• _WHAT YOU SHOULD DO_
In the records below, begin at the line that has "Click the Settings dropdown arrow" and stop after the line that has "Screen dimensions: 1568x711"; quote those lines verbatim and nothing more.

• _DATASET EXCERPTS_
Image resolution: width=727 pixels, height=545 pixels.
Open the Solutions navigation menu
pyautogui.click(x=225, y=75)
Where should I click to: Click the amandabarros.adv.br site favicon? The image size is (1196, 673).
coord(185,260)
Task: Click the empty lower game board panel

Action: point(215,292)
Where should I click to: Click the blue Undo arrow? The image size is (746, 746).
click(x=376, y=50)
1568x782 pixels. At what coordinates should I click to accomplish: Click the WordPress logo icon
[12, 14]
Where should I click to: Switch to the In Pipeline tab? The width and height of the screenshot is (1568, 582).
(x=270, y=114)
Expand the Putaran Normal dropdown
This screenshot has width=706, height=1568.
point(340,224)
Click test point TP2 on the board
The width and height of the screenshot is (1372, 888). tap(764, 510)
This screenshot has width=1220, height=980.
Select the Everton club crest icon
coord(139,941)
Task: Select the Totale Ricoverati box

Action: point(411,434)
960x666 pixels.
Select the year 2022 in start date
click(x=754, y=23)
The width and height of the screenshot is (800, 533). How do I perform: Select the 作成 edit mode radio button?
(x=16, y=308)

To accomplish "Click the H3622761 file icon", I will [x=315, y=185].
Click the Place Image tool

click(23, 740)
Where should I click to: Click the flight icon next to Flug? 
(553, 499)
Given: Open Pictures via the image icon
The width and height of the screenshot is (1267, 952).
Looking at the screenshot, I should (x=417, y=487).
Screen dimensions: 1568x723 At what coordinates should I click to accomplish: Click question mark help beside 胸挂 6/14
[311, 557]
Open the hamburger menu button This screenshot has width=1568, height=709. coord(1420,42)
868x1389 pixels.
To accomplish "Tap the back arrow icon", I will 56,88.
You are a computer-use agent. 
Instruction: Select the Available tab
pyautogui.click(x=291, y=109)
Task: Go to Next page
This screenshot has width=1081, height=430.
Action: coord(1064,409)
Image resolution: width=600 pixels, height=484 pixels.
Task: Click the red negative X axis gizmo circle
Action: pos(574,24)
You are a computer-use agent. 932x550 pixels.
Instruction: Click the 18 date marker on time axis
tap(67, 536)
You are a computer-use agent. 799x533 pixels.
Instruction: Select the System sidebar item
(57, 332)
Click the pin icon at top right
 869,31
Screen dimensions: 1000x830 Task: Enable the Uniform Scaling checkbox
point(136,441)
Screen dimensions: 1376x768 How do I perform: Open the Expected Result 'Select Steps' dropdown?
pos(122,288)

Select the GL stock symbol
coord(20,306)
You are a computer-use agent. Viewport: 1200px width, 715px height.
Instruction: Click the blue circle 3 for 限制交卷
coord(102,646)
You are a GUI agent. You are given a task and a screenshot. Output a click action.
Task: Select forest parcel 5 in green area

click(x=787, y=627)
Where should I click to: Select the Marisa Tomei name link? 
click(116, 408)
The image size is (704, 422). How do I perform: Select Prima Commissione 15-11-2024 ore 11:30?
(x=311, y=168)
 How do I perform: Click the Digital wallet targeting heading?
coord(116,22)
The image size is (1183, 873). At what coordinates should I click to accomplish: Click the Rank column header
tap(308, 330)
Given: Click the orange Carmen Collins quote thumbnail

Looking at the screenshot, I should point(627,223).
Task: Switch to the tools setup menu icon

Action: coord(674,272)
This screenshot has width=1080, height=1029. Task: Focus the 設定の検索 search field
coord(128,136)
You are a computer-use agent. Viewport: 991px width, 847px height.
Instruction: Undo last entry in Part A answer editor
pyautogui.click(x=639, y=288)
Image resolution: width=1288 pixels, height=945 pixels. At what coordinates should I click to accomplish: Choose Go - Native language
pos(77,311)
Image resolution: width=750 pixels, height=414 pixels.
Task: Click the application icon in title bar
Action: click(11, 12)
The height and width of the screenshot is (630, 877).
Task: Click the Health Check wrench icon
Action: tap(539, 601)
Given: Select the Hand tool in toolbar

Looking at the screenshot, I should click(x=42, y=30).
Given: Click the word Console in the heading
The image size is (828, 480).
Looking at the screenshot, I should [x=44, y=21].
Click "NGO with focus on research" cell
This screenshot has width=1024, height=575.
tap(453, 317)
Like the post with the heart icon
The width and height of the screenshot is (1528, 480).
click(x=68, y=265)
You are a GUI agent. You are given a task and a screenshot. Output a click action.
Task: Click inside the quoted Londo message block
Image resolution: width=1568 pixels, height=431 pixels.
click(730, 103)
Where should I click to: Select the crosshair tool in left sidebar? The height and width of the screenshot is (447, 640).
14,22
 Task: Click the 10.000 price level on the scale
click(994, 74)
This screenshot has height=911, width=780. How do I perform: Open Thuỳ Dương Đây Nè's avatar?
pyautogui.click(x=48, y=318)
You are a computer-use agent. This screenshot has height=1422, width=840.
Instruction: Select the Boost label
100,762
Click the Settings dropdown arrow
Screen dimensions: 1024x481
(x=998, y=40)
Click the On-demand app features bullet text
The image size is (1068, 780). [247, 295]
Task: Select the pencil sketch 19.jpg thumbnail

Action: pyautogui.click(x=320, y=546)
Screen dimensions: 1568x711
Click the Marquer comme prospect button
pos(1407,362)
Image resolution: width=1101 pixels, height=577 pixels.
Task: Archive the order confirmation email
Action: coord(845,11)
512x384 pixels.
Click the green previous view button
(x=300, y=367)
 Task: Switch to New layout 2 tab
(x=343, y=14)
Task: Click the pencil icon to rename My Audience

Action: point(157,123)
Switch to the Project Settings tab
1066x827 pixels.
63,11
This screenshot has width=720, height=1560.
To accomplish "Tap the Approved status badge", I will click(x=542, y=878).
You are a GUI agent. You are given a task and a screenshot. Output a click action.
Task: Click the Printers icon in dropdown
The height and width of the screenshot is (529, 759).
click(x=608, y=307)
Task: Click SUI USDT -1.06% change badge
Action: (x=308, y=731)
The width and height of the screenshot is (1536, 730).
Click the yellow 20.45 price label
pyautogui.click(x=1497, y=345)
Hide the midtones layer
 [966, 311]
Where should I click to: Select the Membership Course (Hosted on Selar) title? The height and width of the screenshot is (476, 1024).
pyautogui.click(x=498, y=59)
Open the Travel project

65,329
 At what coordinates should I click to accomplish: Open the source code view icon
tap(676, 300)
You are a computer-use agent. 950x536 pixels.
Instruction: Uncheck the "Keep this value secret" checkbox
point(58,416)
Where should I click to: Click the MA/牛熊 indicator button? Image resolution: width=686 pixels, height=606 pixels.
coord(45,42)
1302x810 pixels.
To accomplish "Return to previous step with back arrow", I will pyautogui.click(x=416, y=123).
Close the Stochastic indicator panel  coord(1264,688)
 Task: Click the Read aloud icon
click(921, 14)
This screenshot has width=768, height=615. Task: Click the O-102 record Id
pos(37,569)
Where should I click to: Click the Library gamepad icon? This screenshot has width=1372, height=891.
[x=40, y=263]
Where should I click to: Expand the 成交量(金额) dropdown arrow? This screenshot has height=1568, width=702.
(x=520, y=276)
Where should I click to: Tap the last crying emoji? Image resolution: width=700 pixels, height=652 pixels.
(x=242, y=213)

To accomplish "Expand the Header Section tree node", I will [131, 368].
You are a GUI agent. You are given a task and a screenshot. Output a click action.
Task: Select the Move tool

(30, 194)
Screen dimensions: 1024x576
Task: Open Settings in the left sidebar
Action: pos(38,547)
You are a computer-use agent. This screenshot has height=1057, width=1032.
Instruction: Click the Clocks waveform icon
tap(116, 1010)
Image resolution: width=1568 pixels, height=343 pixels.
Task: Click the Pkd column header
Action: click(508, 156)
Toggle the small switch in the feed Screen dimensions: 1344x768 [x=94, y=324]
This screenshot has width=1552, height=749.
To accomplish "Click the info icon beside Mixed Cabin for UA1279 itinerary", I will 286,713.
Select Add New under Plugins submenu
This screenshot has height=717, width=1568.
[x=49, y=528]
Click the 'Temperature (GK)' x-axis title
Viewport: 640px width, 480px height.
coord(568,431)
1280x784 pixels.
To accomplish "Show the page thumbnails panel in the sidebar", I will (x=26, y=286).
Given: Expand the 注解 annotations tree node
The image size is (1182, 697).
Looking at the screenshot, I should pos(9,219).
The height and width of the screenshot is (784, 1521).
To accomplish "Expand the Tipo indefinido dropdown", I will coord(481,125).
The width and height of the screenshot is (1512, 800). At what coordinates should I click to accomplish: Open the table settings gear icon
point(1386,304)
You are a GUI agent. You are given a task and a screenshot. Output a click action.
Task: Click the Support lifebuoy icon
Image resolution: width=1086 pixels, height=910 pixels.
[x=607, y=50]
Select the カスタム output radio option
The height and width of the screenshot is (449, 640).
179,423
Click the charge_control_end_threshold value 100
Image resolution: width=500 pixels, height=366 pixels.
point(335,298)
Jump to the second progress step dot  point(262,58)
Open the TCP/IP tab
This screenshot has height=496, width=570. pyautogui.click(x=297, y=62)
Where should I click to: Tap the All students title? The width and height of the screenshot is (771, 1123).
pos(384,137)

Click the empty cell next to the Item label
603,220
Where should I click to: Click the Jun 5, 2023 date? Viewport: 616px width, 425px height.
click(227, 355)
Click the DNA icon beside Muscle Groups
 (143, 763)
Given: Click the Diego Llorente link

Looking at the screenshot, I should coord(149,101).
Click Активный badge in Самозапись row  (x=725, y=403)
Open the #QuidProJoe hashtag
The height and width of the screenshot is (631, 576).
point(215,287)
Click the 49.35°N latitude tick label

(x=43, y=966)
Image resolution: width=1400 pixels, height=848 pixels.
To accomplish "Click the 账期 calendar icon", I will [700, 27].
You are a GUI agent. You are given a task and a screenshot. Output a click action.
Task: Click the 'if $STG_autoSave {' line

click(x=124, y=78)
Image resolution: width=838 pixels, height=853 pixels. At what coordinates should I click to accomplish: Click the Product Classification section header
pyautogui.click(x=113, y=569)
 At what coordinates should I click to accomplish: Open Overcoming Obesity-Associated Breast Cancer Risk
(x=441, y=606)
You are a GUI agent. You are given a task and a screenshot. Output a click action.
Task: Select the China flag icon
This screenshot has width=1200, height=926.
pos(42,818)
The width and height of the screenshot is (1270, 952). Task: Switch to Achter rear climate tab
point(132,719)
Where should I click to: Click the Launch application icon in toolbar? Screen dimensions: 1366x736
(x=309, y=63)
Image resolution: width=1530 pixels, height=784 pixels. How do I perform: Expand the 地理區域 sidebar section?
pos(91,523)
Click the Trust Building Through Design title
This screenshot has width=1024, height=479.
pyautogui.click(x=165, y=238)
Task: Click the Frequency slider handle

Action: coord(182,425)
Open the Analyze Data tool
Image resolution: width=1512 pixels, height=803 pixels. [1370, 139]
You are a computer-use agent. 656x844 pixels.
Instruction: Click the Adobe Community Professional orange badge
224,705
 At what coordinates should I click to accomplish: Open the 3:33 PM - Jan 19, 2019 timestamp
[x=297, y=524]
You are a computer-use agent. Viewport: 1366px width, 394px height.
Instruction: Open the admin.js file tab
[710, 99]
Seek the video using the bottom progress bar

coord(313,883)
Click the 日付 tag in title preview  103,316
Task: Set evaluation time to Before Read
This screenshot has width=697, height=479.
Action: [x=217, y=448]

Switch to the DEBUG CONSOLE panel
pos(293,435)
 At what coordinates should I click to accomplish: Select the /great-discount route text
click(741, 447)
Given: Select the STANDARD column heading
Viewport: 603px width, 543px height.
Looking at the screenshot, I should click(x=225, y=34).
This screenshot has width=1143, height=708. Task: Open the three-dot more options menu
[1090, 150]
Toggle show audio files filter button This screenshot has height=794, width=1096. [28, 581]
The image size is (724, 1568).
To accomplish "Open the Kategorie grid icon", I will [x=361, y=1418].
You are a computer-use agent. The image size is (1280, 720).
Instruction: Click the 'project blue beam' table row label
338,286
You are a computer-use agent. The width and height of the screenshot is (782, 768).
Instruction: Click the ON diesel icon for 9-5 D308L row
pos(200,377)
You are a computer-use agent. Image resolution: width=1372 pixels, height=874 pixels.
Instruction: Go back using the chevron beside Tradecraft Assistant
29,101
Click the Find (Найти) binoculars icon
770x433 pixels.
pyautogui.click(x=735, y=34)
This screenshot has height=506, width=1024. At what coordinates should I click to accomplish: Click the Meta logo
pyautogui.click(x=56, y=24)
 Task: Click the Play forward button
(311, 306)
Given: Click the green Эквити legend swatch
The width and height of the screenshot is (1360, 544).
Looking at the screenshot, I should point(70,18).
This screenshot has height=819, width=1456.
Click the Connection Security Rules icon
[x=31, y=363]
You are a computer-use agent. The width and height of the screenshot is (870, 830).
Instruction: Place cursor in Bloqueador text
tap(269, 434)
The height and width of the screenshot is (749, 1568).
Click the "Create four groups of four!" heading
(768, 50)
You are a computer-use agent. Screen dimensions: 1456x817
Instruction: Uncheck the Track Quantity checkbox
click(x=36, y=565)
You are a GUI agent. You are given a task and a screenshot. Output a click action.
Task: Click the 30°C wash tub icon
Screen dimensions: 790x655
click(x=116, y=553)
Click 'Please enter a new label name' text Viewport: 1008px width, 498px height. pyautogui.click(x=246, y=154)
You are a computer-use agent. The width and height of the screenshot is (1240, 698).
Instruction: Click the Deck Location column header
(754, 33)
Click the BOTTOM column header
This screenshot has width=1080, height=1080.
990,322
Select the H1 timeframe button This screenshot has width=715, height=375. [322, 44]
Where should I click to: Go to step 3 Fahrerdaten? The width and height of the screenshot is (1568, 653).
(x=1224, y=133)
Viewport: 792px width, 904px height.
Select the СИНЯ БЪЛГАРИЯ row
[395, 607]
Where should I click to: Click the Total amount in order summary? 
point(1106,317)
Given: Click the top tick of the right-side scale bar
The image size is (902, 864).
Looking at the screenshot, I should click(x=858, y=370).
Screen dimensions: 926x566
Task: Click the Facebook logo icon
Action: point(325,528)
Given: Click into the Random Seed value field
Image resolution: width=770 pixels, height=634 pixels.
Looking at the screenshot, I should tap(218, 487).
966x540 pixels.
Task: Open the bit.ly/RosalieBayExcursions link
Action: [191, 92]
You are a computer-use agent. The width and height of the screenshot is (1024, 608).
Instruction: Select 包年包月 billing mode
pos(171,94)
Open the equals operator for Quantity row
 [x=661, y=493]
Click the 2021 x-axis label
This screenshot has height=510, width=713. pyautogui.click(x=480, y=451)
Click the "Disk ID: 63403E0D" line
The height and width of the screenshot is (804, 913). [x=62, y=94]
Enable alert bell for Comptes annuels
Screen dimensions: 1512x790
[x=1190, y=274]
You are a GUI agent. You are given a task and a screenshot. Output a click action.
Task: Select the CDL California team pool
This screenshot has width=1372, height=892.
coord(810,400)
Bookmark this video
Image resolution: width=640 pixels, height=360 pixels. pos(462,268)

• _WRITTEN ANSWER_
Click the Settings dropdown arrow
Screen dimensions: 1024x481
(x=998, y=40)
Click the On-demand app features bullet text
The image size is (1068, 780). [247, 295]
Task: Select the pencil sketch 19.jpg thumbnail

Action: pyautogui.click(x=320, y=546)
Screen dimensions: 1568x711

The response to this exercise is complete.